Anti-ageing gene injections could rewind your heart age by 10 years

Anti-aging Gene Therapy Injections Could Rewind Heart Age by 10 Years

Study finds that a healthy mutant gene in highly fit individuals can improve heart function in the elderly.

Injecting the genes of so-called “super agers” into failing heart cells regenerates them, making them function as if they were 10 years younger, scientists have found.

The discovery opens the door for heart failure to be treated or prevented by reprogramming damaged cells.

Researchers have long suspected that people who live beyond 100 years old must have a unique genetic code that protects them from the ravages of old age.

Previous research showed that carriers of a variant of the BP1FB4 gene enjoy long lifespans and fewer heart problems.

In new experiments, scientists from the University of Bristol inserted the gene variant into a harmless virus and then injected it into elderly mice. They found that it rewound the heart’s biological clock by the human equivalent of 10 years.

When introduced to damaged elderly human heart cells in the lab, the gene also triggered cardiac regeneration, sparking the construction of new blood vessels and restoring lost function.


Hope for improving heart treatment

Paolo Madeddu, a professor of experimental cardiovascular medicine at the University of Bristol’s Bristol Heart Institute, said: “Our findings confirm the healthy mutant gene can reverse the decline of heart performance in older people.

“We are now interested in determining if giving the protein instead of the gene can also work. Gene therapy is widely used to treat diseases caused by bad genes.

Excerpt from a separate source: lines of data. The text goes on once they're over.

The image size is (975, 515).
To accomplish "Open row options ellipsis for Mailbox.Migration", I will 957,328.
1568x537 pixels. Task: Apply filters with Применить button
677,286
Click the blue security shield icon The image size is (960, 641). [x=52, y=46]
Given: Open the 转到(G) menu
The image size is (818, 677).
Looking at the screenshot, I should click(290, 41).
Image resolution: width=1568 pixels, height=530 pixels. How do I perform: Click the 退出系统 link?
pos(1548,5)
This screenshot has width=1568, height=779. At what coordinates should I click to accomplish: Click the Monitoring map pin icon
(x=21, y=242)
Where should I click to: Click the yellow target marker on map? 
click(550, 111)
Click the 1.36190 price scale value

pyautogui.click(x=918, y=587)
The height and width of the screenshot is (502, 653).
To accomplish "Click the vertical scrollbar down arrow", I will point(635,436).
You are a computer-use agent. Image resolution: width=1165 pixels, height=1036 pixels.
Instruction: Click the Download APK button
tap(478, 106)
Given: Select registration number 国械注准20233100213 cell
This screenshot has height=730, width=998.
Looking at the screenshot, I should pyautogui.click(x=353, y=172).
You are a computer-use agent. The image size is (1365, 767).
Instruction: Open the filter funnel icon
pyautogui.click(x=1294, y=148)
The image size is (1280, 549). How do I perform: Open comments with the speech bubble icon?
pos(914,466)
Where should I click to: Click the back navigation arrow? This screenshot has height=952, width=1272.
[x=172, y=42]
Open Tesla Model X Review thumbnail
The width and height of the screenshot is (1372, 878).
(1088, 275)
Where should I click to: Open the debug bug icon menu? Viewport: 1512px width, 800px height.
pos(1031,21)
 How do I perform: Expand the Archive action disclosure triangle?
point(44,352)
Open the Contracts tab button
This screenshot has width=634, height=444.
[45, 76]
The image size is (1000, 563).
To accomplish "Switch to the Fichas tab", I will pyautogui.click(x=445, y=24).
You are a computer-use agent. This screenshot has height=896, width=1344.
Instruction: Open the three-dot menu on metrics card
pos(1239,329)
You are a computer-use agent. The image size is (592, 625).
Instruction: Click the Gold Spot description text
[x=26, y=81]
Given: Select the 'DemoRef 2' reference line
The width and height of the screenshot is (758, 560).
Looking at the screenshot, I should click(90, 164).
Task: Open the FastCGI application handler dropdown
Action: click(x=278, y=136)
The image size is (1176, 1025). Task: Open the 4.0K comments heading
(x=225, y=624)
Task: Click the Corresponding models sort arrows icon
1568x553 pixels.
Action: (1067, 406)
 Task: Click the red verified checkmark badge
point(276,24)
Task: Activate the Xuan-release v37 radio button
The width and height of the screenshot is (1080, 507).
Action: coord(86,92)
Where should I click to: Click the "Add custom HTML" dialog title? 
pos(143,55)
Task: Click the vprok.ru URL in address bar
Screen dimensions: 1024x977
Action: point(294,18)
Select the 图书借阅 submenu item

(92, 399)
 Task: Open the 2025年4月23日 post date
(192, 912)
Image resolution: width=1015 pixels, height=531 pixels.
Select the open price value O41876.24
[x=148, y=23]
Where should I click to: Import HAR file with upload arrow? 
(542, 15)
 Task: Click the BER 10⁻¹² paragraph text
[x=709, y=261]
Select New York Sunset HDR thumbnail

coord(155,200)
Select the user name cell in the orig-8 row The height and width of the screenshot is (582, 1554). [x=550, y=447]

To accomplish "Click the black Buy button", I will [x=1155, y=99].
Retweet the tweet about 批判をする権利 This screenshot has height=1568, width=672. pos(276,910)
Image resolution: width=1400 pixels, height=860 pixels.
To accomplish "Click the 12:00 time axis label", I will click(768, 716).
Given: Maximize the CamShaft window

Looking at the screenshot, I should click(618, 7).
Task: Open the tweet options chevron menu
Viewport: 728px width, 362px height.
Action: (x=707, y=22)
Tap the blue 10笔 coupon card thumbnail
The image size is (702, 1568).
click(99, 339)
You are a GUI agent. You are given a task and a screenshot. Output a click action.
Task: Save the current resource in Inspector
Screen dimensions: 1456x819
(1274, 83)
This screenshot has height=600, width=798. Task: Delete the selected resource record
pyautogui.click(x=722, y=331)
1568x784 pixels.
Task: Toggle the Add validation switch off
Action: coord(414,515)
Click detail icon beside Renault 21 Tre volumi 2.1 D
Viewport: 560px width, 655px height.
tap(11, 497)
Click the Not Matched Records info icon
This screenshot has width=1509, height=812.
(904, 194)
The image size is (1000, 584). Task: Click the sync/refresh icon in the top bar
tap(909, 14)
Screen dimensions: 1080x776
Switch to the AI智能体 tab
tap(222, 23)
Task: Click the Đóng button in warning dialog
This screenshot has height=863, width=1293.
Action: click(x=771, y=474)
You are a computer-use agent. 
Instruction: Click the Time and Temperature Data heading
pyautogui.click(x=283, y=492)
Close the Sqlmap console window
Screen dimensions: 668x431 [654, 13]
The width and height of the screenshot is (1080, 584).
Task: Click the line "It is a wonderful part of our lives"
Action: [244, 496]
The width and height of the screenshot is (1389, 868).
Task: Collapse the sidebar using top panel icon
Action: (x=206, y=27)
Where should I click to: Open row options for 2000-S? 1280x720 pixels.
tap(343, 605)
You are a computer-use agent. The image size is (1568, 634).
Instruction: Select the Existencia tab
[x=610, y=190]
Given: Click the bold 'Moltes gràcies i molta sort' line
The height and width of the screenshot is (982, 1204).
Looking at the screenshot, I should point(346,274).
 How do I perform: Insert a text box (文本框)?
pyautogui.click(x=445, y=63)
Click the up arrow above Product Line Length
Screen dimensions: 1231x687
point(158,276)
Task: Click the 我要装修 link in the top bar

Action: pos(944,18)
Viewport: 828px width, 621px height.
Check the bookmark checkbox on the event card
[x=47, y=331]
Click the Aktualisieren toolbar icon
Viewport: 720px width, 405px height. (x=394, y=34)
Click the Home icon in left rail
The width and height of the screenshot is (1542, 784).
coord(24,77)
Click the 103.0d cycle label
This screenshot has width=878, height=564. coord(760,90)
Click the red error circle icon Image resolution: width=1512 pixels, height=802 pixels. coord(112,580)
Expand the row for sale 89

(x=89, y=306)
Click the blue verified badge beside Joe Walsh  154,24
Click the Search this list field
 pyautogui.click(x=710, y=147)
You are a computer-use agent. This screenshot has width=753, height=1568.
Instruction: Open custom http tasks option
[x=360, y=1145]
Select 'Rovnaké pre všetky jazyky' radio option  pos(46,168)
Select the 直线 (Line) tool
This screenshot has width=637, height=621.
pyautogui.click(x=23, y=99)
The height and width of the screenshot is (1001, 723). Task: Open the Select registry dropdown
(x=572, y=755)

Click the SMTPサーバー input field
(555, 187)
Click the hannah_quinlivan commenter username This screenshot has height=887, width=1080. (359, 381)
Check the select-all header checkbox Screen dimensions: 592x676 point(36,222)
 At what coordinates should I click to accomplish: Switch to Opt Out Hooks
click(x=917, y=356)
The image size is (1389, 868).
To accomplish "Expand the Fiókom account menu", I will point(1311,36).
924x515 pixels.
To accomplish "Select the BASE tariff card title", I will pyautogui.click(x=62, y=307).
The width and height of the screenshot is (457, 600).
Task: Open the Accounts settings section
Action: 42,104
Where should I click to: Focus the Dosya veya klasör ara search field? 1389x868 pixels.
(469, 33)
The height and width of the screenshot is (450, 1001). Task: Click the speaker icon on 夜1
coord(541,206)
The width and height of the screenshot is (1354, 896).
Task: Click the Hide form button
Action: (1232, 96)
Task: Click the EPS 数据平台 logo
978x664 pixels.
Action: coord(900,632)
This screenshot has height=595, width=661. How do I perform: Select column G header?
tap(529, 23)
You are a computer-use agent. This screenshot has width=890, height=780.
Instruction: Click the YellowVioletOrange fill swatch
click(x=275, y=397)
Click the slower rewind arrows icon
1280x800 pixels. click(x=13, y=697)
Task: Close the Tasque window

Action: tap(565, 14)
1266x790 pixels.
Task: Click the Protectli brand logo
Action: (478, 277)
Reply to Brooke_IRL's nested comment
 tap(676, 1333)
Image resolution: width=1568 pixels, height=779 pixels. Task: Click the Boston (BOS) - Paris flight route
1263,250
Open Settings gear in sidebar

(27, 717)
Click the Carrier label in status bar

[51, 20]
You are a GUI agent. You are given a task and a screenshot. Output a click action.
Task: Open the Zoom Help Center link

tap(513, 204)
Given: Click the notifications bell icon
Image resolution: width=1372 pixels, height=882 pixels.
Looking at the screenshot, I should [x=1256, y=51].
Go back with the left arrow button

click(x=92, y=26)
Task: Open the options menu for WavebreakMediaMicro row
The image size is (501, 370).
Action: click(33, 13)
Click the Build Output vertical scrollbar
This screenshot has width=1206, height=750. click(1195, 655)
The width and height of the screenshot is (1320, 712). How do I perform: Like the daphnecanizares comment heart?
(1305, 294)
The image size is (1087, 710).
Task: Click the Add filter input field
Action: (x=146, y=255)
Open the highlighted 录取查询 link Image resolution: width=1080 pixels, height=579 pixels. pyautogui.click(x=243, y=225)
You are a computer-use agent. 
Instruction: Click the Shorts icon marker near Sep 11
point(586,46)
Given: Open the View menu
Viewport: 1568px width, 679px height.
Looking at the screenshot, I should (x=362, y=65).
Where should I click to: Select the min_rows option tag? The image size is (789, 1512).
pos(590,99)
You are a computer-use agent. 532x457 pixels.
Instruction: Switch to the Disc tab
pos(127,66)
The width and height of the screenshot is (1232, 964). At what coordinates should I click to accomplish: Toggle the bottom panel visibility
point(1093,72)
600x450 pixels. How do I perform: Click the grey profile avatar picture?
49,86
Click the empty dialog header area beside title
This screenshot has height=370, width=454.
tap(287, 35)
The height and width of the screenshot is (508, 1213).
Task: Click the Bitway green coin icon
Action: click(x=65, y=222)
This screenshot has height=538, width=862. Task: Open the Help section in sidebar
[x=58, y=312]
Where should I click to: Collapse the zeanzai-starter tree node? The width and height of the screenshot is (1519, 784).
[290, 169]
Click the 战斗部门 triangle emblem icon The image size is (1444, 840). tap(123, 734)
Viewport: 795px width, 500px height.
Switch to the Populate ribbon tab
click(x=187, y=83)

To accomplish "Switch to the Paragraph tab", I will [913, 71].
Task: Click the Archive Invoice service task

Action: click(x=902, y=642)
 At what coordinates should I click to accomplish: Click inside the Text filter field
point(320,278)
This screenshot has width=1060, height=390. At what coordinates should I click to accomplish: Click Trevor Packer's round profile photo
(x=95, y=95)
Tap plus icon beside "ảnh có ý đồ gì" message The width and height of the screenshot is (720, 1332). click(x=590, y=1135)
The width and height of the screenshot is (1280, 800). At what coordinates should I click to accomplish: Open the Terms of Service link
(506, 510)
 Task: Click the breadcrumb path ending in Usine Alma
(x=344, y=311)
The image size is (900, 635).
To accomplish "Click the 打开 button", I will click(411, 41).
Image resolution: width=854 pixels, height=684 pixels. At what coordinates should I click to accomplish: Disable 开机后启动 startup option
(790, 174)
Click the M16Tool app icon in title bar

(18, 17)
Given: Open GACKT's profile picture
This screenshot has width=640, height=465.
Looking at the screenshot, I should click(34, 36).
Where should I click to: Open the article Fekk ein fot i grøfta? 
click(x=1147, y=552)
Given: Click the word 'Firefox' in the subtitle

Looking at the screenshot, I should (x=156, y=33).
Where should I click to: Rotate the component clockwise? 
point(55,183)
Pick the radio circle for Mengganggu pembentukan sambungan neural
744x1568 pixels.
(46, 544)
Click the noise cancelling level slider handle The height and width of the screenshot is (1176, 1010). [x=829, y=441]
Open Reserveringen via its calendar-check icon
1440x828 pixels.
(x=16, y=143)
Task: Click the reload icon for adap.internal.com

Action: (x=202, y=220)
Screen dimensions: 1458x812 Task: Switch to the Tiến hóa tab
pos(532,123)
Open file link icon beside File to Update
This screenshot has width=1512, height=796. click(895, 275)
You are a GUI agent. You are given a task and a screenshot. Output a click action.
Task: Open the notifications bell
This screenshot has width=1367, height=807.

However, a treatment based on a protein is safer and more viable than gene therapy.”

How well the heart can pump blood around the body deteriorates with age, but the rate at which harmful changes occur is not the same in all people.

Lifestyle choices can speed up or delay the biological clock, but inheriting protective genes is also crucial.

The study demonstrated for the first time that such genes found in centenarians could be transferred to unrelated people to protect their hearts.

Monica Cattaneo, a researcher from the Multi-Medica Group in Milan, and the first author of the work, said: “By adding the longevity gene to the test tube, we observed a process of cardiac rejuvenation: the cardiac cells of elderly heart failure patients have resumed functioning properly, proving to be more efficient in building new blood vessels.”

Commenting on the results, Professor James Leiper, the associate medical director of the British Heart Foundation, which funded the research, said: “We all want to know the secrets of aging and how we might slow down age-related disease.

“Our heart function declines with age, but this research has extraordinarily revealed that a variant of a gene that is commonly found in long-lived people can halt and even reverse aging of the heart in mice.

“This is still early-stage research, but could one day provide a revolutionary way to treat people with heart failure and even stop the debilitating condition from developing in the first place.”

The study was published in the journal Cardiovascular Research.